Chile tem primeira greve nacional desde 1986

A primeira greve nacional chilena desde 1986 começou com pequenos incidentes e tentativas de bloqueio de vias em Santiago e em outras cidades do país. A paralisação foi convocada pela Central Unitaria de Trabajadores, a CUT do Chile, que representa uma minoria de 640 mil trabalhadores dos 5,52 milhões de funcionários chilenos. Pela manhã, cerca de 150 veículos foram colocados na via que liga a cidade de Calama à mina de cobre Chuquicama, a 1.250 quilômetros de Santiago, para impedir o acesso dos trabalhadores ao local. Uma ação semelhante foi frustrada por policiais no caminho entre Rancagua e a mina de cobre El Teniente, a 100 quilômetros ao sul da capital santiaguina. As minas, que são as maiores fornecedoras de cobre do mercado mundial e que pertencem à estatal Corporación del Cobre (Codelco), não registraram problemas na produção. Em Santiago, motoristas de ônibus realizaram uma manifestação, afetando o trânsito no cruzamento da Vicuña Mackenna com Américo Vespucio, vias com forte fluxo de veículos na cidade.

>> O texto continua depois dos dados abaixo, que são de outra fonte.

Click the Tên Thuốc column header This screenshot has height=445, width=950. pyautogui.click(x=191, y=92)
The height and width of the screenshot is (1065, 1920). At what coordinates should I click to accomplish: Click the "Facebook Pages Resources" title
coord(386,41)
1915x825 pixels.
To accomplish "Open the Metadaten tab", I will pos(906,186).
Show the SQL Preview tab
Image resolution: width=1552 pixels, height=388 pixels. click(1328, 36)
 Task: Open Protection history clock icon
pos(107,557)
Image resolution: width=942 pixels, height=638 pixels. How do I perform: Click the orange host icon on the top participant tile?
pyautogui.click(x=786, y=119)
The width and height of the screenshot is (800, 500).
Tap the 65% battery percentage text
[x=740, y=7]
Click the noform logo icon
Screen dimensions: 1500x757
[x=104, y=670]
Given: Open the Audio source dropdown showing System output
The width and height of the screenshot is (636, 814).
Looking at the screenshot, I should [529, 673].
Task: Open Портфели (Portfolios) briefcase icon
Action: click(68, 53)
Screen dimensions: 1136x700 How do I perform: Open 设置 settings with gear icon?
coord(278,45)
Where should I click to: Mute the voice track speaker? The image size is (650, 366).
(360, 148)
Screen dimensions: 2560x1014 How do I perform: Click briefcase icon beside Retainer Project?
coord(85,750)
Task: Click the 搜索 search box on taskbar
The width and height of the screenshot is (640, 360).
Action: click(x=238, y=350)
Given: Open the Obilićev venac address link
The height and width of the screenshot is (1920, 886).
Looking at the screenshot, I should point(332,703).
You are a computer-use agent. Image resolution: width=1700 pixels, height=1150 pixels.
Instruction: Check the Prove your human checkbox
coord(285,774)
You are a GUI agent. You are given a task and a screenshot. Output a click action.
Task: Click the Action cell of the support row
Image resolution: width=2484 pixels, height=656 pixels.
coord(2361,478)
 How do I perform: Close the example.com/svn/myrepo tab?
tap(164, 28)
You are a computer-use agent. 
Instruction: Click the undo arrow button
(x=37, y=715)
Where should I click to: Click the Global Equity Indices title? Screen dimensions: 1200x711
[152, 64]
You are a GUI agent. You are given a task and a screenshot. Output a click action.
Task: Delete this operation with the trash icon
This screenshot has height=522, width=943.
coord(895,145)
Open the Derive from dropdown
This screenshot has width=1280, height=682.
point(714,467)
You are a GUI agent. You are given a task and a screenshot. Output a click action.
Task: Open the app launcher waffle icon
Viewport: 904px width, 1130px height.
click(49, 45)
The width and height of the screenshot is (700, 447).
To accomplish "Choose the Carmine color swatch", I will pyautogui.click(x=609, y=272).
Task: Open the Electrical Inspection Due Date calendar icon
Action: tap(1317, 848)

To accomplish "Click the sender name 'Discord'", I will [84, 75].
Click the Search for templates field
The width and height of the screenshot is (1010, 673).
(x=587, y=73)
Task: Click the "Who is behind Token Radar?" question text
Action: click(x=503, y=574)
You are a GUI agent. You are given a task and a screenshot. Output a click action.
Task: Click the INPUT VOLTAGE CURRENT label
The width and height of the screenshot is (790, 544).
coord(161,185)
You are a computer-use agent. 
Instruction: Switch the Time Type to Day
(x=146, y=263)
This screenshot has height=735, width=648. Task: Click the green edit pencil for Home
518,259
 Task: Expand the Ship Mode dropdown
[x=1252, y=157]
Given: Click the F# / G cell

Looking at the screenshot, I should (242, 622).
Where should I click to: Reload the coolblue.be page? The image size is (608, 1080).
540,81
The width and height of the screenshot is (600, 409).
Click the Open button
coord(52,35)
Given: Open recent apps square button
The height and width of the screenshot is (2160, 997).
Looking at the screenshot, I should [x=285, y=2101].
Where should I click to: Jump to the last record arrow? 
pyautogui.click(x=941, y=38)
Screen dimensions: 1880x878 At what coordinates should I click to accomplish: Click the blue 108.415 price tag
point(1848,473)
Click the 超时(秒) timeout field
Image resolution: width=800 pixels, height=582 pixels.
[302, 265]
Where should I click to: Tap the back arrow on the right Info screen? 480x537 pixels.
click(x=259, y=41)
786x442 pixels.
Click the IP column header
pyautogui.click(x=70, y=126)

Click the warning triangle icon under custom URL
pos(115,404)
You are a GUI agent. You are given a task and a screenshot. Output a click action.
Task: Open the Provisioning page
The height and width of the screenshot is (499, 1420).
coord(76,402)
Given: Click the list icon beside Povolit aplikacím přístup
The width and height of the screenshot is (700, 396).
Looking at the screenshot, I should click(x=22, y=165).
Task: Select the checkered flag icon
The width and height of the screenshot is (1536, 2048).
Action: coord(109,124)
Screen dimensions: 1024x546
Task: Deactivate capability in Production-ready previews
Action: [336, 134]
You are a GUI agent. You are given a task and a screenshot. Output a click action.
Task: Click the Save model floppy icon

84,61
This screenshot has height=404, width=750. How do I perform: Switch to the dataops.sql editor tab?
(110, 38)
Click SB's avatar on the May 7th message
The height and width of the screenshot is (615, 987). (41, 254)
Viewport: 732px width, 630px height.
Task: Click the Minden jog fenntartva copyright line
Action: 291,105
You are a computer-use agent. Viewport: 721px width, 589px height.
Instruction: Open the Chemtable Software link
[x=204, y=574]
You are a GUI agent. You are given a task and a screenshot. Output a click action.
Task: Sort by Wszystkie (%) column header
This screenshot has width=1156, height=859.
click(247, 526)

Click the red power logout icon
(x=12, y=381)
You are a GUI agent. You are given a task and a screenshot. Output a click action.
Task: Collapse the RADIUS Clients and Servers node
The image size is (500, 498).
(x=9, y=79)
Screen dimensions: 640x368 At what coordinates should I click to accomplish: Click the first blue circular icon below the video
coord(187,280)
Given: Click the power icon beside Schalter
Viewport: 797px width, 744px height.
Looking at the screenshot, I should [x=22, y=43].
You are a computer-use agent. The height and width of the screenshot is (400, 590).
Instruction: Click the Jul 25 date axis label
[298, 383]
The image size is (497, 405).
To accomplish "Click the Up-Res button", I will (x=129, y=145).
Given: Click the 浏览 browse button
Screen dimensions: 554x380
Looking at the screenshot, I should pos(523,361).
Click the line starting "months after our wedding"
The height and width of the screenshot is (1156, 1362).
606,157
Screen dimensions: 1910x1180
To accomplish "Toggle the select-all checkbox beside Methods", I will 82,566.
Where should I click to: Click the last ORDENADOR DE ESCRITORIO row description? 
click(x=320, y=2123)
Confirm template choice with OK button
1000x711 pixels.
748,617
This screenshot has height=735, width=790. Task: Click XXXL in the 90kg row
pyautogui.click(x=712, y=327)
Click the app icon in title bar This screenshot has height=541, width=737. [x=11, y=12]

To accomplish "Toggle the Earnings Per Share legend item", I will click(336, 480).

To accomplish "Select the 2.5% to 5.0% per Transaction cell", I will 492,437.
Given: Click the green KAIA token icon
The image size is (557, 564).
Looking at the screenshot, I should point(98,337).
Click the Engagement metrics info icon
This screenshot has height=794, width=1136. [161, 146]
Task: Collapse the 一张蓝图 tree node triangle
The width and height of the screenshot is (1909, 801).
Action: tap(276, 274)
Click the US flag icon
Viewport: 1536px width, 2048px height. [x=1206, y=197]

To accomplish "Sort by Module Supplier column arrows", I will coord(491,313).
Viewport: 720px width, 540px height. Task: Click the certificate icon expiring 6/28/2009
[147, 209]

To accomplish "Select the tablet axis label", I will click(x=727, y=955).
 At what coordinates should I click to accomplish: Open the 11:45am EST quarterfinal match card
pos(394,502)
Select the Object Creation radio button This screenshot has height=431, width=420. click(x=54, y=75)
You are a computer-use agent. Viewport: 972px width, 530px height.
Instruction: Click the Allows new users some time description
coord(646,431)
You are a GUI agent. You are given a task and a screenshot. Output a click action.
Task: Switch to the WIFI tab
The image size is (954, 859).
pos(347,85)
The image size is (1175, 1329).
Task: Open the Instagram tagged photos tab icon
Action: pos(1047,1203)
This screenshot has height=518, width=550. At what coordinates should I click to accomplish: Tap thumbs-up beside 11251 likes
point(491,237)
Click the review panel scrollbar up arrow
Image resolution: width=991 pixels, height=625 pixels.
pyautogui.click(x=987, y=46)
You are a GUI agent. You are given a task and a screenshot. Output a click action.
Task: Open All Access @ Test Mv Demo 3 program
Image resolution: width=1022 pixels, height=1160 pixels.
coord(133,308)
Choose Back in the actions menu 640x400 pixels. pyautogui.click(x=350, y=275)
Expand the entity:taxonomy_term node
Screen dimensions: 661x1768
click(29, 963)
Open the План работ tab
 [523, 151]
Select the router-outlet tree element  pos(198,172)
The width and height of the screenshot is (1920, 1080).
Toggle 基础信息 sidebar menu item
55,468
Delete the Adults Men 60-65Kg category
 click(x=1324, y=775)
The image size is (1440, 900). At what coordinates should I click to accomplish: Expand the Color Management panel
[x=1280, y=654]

Desconhecidos lançaram pregos e pontas de aço em várias ruas para furar pneus de veículos e lançaram um explosivo no muro da comuna de Maipú. Um ônibus foi incendiado na área de Renca, no norte da cidade. A polícia informou que nenhum incidente deixou feridos.O metrô que serve a cidade de Santiago montou um esquema de emergência, operando desde as 6 horas (horário local) para suprir eventuais déficits no transporte público terrestre. A manifestação tem o objetivo de pressionar o governo do presidente Ricardo Lagos a adotar políticas mais amplas de benefícios sociais. A CUT defende contribuição maior das empresas aos serviços de previdência e saúde. A CUT culpa o governo de centro-esquerda de Lagos por não ter reduzido as disparidades sociais. Os salários médios caíram 22% em termos reais nos últimos cinco anos e os executivos de alto escalão ganham cerca de 160 vezes mais que o salário mínimo do país, atualmente em US$ 164,00 (R$ 497,57). Segundo o ministro do Interior, José Miguel Insulza, a greve é uma manipulação política de grupos comunistas. "O movimento não tem reivindicações reais", disse O país, classificado como investment grade, não registra uma greve geral desde que a democracia foi reinstalada no país em 1990. A paralisação anterior foi realizada em 1986, com o objetivo de pressionar o fim da ditadura de Augusto Pinochet. As informações são do site do jornal El Mercúrio.